Step 2: Sauté the Aromatics
Heat extra-virgin olive oil over medium-high heat and add zucchini, onions, garlic, hot pepper, cumin, coriander, thyme, oregano, salt, and pepper, stir frequently for 10 minutes. Add in the tomato paste, and stir 1 minute more. Deglaze the pan with beer, stir in poblanos and beans and about half of the stock, bring to a bubble then reduce heat and simmer 10 to 15 minutes to combine flavors.
Step 3: Cook the Rice
While the chili reheats, melt the butter in a saucepot over medium heat and add the rice, toast a minute or 2, then stir in 1 1/2 cups stock, bring to a boil, reduce the heat and cook covered, over low heat 15 minutes.

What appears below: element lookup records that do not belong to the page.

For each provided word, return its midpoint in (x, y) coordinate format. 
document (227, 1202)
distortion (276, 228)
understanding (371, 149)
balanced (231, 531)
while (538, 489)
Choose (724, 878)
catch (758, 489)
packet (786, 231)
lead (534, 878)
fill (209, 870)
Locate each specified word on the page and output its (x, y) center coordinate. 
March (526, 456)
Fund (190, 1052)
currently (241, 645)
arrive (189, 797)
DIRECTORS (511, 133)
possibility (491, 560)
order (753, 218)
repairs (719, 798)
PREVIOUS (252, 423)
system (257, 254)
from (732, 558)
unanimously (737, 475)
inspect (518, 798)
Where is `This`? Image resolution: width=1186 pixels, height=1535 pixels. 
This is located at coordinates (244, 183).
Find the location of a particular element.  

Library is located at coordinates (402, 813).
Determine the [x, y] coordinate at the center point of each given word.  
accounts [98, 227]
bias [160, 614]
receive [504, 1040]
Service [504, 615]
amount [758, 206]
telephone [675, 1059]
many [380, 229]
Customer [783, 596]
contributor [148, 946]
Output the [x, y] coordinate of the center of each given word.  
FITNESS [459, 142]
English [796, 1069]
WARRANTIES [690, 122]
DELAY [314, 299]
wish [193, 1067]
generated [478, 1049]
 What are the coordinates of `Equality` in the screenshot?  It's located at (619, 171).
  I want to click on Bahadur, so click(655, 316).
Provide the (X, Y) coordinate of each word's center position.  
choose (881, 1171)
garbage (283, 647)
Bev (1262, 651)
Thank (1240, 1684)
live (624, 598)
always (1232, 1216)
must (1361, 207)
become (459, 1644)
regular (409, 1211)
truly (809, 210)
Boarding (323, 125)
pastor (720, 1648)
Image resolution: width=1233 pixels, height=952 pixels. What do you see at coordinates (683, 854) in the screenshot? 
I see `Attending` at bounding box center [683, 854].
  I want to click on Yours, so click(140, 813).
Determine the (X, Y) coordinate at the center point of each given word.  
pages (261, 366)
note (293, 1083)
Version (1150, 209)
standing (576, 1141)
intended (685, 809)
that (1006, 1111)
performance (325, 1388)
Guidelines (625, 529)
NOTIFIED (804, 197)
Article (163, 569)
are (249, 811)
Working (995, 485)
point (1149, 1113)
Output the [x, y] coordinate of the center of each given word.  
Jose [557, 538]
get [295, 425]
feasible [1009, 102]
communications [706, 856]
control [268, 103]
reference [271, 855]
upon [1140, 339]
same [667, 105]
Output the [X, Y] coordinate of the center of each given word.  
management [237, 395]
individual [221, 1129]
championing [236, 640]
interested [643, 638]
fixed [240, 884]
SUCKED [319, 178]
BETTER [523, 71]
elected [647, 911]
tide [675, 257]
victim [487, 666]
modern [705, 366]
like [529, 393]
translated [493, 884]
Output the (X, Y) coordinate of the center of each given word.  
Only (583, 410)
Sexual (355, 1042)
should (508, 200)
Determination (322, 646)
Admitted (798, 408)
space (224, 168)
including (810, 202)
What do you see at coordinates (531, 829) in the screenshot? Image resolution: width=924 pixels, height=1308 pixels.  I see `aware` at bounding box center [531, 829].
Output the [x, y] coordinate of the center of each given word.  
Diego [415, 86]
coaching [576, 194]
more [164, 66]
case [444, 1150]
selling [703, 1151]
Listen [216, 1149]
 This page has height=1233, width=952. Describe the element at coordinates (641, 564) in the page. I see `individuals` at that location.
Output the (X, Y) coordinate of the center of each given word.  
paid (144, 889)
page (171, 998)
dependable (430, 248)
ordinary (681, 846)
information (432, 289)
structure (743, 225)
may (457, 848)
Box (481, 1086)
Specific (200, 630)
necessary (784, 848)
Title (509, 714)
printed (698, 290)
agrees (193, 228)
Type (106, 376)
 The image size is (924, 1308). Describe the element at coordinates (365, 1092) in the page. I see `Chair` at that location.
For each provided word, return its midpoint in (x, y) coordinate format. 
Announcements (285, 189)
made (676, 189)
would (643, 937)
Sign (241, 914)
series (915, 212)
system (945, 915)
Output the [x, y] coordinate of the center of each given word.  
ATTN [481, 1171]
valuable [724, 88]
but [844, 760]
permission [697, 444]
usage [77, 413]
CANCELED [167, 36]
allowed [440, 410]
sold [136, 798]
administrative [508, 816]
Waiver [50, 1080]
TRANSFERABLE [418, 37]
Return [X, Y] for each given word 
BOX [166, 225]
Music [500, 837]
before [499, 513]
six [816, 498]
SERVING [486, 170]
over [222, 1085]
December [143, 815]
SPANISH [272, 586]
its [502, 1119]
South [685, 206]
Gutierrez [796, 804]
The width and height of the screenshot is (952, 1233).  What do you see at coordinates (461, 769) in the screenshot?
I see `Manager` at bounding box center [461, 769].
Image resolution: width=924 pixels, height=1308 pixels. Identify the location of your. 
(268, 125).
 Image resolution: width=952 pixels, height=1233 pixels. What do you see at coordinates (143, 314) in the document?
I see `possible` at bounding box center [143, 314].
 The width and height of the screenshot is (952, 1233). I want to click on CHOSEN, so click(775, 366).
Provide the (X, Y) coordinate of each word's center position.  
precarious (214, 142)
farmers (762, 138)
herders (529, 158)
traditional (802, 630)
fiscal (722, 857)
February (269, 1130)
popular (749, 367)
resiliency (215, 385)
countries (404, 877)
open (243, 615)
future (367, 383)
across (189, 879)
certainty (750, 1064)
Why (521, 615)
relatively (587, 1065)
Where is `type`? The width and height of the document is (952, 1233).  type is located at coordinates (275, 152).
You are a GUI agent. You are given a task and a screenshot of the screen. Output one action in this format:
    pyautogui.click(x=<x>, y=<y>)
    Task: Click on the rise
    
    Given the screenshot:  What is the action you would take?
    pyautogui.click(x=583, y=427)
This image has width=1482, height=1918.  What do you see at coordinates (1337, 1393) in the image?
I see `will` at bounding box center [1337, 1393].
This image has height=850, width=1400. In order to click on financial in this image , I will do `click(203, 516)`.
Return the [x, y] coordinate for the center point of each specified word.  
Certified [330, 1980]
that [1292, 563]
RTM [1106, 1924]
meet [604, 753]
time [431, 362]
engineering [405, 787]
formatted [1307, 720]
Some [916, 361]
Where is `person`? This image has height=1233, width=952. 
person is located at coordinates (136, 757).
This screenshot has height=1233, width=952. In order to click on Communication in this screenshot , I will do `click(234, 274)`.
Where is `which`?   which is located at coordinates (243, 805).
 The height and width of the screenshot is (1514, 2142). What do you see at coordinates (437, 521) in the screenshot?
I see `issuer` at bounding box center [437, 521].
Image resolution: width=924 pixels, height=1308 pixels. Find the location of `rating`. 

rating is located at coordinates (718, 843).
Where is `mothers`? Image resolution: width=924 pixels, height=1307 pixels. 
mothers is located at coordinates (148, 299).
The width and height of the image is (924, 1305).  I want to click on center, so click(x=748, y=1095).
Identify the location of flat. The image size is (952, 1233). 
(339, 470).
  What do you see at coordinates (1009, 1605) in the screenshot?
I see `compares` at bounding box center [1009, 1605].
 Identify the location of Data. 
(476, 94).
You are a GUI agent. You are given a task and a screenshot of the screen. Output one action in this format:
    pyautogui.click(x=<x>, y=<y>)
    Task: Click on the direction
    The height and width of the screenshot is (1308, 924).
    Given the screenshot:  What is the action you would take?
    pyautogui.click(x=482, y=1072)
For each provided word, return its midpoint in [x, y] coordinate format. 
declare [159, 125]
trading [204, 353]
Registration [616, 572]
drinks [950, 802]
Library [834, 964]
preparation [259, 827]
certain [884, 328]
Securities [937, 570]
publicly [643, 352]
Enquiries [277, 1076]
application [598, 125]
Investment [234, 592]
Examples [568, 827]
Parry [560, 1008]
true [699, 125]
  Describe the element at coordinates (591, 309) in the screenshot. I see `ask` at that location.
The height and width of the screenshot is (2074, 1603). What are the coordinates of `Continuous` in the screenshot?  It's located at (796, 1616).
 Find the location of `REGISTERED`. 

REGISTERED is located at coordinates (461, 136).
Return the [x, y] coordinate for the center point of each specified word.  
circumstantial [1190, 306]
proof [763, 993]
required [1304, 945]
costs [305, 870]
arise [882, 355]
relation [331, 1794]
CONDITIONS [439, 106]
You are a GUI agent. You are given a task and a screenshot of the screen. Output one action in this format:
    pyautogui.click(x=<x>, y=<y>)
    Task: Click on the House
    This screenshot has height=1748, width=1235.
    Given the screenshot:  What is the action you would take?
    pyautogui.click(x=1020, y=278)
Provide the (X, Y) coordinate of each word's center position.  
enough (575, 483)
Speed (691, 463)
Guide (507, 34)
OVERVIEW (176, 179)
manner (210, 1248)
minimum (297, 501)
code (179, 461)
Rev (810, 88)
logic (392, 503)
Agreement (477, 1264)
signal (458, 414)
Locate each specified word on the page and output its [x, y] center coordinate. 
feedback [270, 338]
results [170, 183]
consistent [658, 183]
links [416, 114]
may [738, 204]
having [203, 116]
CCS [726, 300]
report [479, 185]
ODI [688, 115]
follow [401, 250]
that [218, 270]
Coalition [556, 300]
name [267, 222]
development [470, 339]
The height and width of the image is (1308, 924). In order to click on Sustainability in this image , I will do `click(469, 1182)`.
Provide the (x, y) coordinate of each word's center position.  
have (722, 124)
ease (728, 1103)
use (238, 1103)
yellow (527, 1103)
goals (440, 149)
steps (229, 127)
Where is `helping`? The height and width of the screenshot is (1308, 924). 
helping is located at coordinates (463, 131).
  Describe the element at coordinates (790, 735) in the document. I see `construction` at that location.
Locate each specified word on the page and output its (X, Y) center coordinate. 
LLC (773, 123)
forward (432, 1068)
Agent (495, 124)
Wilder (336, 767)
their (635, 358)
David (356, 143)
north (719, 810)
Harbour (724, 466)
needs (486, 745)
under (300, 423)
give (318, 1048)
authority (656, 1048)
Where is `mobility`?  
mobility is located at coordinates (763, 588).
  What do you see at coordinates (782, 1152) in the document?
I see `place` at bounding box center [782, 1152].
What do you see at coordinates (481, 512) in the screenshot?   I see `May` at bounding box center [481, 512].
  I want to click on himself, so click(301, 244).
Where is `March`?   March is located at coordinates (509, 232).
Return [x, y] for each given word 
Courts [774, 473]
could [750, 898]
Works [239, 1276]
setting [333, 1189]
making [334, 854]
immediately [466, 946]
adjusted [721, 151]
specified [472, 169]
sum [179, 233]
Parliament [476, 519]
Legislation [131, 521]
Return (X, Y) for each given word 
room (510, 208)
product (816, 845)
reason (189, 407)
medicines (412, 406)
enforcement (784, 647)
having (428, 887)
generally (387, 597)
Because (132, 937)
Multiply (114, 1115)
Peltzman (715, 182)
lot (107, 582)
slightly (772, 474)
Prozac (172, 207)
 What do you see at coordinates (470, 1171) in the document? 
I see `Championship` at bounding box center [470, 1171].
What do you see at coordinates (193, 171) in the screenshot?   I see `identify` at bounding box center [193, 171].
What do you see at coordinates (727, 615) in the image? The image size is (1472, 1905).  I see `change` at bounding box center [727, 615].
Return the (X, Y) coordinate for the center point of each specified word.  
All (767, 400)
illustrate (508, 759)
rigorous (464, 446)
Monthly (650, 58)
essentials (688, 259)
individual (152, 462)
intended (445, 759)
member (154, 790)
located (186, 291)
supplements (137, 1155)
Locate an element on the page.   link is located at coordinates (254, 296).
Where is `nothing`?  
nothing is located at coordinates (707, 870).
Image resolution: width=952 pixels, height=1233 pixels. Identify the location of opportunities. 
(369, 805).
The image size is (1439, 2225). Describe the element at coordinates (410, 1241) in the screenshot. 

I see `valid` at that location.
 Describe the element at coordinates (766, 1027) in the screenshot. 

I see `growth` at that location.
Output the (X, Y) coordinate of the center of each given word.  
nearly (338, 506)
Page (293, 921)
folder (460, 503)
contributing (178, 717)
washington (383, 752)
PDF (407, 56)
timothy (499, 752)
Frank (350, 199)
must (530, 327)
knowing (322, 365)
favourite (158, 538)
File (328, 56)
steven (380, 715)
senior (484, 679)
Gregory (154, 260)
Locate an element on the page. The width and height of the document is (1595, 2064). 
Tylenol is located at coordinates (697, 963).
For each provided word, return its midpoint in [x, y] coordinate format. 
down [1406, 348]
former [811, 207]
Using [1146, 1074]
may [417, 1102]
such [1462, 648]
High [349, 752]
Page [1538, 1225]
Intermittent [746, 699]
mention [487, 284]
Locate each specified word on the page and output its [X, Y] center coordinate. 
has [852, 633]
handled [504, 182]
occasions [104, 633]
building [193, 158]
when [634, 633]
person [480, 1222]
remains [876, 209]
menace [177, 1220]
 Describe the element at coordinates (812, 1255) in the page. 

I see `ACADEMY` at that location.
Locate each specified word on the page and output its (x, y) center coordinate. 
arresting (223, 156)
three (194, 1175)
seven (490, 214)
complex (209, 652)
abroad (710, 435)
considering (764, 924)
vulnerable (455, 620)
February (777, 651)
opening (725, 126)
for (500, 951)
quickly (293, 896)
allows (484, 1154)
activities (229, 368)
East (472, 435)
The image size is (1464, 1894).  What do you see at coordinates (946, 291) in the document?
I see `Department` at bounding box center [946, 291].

Step 4: Combine the Chili and Rice
To food processor, add the spinach, cilantro, if using, and a little salt, and pulse into a fine paste. Stir the paste into the rice after 15 minutes. Turn off the heat, cover the pot and let the rice stand another 5 to 10 minutes. Fluff with a fork and serve in shallow bowls with zucchini chili and toppings of choice to garnish.
Tips & Tricks
- Use fresh and high-quality ingredients to ensure the best flavor.
- Don’t overcook the rice, as it can become mushy.
- Adjust the level of heat to your liking by using more or less hot pepper.
- Experiment with different types of beans or vegetables to change up the flavor.
Nutrition Facts
- Serving Size: 1 of 4 servings
- Calories: 599
- Total Fat: 21g
- Saturated Fat: 5g
- Carbohydrates: 83g
- Dietary Fiber: 14g
- Sugar: 14g
- Protein: 19g
- Cholesterol: 11mg
- Sodium: 483mg
Conclusion
Poblano chili is a delicious and nutritious meal that’s perfect for a quick and satisfying dinner. With its rich flavors, comforting warmth, and ease of preparation, this recipe is sure to become a staple in your kitchen. Whether you’re a seasoned cook or a beginner, this recipe is a great way to explore new flavors and techniques. So go ahead, give it a try, and enjoy the delicious results!